John F. Unsworth, P.Eng., Chief Engineer of the Canadian Pacific Railway, presented his lecture on Wednesday, Sep. 25th.
Wednesday, September 25, 2013
4:30 p.m. - ARMS 1010
Speaker: John F. Unsworth, P.Eng., Chief Engineer, Canadian Pacific Railway
Structural Engineering practice in America evolved as a consequence of the need for longer and stronger railway bridges after the civil war. The lecture will begin with a brief history of steel railway bridge construction in the US and the development of steel railway bridge design specifications in the latter part of the 19th century.
Railroad companies in North America have modern bridge design specifications that are generally based on the recommended practices outlined in the Manual for Railway Engineering (MRE) of the American Railway Engineering and Maintenance-of-way Association (AREMA). Steel railway bridge superstructures are designed in accordance with Chapter 15 of the MRE. The lecture will present information regarding some specific requirements of steel railway bridge design, with a focus on railway loads. The cyclical and dynamic nature of railway loads requires that fabrication be performed to stringent protocols. The lecture will also briefly discuss the use of fracture control plans in the fabrication of steel railway superstructures.

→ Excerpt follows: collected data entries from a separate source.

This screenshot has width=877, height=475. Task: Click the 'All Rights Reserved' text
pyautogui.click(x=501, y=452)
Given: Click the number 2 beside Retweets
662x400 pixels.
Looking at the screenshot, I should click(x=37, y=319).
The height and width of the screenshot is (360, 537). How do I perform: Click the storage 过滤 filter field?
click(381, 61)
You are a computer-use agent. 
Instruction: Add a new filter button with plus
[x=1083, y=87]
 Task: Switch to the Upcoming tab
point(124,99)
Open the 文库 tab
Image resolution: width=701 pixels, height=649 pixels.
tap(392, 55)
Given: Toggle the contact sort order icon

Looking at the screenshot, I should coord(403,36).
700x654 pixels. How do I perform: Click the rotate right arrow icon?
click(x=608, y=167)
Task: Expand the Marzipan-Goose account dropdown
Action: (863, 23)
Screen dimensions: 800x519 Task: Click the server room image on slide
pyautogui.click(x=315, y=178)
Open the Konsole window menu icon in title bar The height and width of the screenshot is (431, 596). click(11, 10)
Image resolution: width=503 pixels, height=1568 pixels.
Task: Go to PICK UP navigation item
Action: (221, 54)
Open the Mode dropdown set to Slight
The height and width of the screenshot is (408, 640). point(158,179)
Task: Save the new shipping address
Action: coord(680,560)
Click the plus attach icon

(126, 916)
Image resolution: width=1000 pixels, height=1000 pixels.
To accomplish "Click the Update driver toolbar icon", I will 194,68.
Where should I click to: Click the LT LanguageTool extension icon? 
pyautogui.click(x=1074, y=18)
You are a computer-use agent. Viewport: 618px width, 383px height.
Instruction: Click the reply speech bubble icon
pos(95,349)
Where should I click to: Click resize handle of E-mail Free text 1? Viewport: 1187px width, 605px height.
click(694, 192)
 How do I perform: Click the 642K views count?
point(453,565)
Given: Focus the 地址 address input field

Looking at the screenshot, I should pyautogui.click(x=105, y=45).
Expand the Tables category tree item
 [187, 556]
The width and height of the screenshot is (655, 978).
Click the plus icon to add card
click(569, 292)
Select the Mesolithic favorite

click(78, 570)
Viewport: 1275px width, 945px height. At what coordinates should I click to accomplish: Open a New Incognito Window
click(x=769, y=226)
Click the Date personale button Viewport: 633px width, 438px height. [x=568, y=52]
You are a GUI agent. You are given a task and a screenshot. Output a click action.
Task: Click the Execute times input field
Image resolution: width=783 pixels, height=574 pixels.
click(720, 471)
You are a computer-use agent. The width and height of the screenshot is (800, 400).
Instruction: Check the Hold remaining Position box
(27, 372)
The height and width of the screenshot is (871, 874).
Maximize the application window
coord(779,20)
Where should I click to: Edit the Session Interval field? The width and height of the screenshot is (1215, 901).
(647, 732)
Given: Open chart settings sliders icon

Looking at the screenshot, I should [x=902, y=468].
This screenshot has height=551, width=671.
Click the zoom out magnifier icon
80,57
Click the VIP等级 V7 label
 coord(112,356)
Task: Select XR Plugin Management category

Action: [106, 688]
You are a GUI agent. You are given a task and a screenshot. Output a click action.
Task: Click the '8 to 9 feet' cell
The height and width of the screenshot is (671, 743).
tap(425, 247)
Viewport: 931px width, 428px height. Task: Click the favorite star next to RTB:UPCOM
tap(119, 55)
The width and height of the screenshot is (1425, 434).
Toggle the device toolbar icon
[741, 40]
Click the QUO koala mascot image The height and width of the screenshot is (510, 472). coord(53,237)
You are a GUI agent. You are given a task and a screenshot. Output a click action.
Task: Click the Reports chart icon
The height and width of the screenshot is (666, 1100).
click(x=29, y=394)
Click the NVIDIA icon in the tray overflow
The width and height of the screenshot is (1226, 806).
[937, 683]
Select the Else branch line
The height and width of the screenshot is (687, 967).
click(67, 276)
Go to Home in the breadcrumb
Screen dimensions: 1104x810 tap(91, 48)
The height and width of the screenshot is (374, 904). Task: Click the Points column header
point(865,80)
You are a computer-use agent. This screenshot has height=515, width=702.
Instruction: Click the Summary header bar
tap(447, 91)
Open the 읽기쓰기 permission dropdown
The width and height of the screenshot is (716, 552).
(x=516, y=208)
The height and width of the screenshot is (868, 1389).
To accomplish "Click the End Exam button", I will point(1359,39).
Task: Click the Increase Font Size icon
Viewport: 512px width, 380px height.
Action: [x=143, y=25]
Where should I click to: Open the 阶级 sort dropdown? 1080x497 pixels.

Railway bridge construction must be performed in an accelerated manner that will minimize interruptions to railway traffic. The lecture will outline some planned steel railway bridge construction projects that have incorporated innovative means of minimizing traffic interruptions into the construction methodology. Railway bridges are susceptible to service outages from incidents. Some examples of recent steel railway bridge failures due to highway and railway vehicle contact, fracture and flooding will be examined. These emergent situations challenge the structural engineer to apply theory in a very practical manner.